Several studies have highlighted the efficacy of SBRT in delaying the need for subsequent systemic therapy. Cheung et al. published a phase II study illustrating that SBRT for oligo-metastatic lesions could help delay changing to VEGFR-TKIs [44][24]. Patients who demonstrated stable responses to systemic therapy for >3 months were enrolled. The study revealed that the cumulative incidence of transition to different systemic therapies was 47% at one year, with a median transition time of 12.6 months. Moreover, the median progression-free survival (PFS) was >9 months, although most cases of disease progression were observed outside the irradiated area. Hannan et al. demonstrated that SBRT prolonged the duration of current systemic therapy in patients experiencing oligo-progression, provided that all lesions were suitable for SBRT [50][31]. Their findings also indicated that the median time from SBRT to the initiation of new systemic therapy or death was approximately one year.

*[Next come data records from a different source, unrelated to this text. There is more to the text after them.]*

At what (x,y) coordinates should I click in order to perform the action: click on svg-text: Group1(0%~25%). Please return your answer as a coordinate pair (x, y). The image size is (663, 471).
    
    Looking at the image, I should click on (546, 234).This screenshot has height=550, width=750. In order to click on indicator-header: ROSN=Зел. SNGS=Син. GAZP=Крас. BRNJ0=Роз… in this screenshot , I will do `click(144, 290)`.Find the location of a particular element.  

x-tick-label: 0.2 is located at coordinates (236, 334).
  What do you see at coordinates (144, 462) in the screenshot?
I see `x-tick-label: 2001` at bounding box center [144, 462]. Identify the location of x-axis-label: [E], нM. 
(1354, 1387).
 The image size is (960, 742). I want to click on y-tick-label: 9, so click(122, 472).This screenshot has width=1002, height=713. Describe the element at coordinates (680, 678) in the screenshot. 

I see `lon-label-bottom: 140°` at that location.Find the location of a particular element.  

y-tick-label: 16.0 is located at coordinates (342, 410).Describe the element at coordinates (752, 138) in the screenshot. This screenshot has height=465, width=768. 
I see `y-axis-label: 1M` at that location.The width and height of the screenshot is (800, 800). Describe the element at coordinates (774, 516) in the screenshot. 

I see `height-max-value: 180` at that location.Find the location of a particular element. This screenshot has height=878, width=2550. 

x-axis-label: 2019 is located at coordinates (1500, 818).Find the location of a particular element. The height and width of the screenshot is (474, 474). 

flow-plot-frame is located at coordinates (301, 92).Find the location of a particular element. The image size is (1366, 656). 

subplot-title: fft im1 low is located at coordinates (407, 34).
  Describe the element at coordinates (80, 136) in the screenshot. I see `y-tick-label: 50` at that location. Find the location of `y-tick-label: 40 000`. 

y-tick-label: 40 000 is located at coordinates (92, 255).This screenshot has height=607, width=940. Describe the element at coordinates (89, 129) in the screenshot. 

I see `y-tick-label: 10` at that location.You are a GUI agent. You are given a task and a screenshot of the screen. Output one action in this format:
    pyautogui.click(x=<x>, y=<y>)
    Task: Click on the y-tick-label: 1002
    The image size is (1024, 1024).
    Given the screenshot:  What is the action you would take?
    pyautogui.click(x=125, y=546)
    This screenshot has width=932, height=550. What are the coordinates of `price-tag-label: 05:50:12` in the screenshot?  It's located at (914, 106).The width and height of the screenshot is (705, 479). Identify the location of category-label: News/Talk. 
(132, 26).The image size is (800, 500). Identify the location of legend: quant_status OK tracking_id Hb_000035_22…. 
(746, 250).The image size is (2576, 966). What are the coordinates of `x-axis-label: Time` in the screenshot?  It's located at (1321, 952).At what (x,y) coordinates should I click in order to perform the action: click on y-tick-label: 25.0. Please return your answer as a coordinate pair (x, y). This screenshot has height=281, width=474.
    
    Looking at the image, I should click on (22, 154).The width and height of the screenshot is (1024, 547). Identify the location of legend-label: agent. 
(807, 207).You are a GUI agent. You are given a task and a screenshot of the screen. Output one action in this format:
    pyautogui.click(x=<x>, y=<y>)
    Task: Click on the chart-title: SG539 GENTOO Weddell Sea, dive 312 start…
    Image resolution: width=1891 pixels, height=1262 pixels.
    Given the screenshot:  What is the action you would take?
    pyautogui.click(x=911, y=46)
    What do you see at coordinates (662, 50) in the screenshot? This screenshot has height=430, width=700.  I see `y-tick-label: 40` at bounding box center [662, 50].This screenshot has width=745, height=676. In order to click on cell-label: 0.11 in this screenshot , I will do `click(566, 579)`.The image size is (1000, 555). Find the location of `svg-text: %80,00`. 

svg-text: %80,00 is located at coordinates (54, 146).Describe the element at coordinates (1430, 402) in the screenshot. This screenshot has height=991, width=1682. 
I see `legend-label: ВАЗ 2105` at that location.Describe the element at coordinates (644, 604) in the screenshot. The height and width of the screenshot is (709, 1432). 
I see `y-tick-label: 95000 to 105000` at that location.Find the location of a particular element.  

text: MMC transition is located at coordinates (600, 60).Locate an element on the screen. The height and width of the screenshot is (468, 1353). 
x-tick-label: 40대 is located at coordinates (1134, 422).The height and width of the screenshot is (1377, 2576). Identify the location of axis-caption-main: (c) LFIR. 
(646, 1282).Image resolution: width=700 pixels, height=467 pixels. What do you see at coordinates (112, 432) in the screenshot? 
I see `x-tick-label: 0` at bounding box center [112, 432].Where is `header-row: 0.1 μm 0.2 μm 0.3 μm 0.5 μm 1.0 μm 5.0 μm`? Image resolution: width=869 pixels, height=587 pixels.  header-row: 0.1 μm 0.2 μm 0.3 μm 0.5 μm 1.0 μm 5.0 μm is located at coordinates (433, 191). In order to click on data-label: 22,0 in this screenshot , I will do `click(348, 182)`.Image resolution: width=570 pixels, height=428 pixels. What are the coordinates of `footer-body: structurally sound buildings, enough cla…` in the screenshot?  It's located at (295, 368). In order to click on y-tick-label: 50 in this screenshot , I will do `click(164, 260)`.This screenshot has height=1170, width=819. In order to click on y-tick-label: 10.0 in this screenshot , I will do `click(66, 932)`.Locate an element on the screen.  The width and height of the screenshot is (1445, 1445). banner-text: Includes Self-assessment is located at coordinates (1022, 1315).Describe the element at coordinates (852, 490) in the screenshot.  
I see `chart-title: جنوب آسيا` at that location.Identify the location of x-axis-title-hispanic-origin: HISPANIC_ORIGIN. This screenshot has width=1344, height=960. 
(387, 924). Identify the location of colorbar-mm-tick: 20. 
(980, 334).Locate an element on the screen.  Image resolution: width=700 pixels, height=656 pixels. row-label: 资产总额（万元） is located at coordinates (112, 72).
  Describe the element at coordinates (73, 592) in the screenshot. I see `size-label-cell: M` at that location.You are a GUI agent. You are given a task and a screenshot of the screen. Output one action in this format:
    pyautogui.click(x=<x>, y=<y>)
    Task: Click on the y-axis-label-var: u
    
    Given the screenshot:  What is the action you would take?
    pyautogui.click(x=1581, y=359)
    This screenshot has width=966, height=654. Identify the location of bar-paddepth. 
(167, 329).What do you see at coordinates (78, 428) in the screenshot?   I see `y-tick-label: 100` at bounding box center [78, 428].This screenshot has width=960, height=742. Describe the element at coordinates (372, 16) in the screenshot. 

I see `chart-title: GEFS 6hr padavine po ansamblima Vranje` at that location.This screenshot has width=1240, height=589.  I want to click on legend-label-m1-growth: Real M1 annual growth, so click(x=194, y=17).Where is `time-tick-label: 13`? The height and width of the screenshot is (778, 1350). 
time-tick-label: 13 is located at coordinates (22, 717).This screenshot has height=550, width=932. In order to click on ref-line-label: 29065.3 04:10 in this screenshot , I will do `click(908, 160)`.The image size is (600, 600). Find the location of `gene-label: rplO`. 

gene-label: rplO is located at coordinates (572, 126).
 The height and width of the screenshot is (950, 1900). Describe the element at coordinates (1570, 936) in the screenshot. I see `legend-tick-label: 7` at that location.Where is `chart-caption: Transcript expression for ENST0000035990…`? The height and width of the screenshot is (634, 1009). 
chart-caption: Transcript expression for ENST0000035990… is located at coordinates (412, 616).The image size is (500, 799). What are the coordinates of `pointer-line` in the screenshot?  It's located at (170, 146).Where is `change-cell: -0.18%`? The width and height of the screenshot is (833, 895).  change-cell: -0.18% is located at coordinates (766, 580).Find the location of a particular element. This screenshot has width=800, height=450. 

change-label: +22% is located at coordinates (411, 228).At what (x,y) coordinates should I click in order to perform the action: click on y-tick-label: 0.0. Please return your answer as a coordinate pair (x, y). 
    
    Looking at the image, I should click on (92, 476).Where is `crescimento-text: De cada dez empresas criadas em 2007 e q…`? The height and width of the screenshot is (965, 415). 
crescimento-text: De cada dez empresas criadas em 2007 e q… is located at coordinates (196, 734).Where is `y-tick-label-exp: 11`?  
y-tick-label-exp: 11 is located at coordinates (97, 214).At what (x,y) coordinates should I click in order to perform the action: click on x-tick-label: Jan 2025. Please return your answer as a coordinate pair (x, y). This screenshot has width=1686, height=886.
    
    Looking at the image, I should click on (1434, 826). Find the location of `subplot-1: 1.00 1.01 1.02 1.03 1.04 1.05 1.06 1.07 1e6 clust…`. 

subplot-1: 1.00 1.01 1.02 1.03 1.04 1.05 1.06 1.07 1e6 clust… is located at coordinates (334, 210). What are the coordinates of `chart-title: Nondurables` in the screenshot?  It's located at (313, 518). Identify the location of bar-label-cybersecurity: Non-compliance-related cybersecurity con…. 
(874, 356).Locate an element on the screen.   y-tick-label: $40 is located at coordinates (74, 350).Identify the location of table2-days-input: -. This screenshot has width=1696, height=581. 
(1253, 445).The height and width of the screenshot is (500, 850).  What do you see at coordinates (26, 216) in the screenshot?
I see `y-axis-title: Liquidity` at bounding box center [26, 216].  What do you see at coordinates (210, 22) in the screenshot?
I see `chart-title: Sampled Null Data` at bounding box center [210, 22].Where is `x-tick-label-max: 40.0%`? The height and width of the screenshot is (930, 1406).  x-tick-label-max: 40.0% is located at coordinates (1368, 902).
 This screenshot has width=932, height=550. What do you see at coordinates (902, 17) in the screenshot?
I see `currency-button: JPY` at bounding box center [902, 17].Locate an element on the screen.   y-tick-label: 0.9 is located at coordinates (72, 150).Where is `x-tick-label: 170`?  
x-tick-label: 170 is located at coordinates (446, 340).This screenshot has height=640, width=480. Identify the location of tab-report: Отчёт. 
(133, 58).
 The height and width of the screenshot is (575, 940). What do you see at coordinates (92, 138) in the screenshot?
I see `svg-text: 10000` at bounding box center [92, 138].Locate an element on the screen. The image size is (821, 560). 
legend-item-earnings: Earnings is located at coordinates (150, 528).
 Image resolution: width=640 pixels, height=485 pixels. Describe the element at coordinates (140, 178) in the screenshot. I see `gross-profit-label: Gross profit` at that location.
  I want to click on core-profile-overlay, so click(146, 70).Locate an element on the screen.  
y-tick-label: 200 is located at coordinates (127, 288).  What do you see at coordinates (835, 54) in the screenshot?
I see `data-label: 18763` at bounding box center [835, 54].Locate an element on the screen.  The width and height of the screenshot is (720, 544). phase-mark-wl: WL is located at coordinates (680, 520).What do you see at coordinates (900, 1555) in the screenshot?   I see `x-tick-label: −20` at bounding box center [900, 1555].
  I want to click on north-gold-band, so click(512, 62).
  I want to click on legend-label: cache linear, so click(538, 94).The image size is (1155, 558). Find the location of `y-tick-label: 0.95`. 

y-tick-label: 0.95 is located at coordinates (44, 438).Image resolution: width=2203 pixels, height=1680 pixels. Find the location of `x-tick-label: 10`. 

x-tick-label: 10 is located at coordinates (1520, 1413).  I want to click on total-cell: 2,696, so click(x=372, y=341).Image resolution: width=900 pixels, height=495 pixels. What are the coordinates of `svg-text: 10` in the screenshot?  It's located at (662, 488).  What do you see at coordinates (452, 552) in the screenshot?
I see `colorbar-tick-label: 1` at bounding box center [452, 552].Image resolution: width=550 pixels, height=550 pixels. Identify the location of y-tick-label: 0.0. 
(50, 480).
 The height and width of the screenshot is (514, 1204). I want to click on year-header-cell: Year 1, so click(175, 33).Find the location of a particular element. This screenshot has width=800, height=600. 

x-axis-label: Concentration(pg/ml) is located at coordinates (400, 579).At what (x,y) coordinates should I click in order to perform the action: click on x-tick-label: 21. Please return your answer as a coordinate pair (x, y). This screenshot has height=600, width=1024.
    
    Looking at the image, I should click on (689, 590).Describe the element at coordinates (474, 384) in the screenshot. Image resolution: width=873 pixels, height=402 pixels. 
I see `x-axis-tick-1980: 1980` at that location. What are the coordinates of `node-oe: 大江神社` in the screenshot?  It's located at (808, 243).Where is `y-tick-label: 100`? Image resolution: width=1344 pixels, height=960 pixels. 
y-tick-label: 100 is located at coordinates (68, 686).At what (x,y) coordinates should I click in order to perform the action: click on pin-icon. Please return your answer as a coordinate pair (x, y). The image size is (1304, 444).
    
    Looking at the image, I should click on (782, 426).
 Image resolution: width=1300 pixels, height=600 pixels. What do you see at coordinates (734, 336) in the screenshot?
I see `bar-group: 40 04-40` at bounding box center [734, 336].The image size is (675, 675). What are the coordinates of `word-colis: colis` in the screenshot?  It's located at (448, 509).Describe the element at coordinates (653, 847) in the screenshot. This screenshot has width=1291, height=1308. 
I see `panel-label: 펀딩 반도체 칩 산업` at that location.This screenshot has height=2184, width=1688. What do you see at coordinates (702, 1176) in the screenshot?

Ma et al. conducted a retrospective study with a small cohort to assess the efficacy of SBRT in the treatment of oligo-progressive RCC using targeted therapies [43][23]. In this study, favorable and intermediate risk scores in the IMDC risk classification and fewer than three metastases were associated with longer OS and PFS. Thus, SBRT appears beneficial for patients either with stable disease or those with oligo-metastatic lesions that are amenable to SBRT. Consequently, the full irradiation of all metastatic lesions, which are managed by systemic treatments, may offer superior local control for patients with oligo-progressive disease [43][23].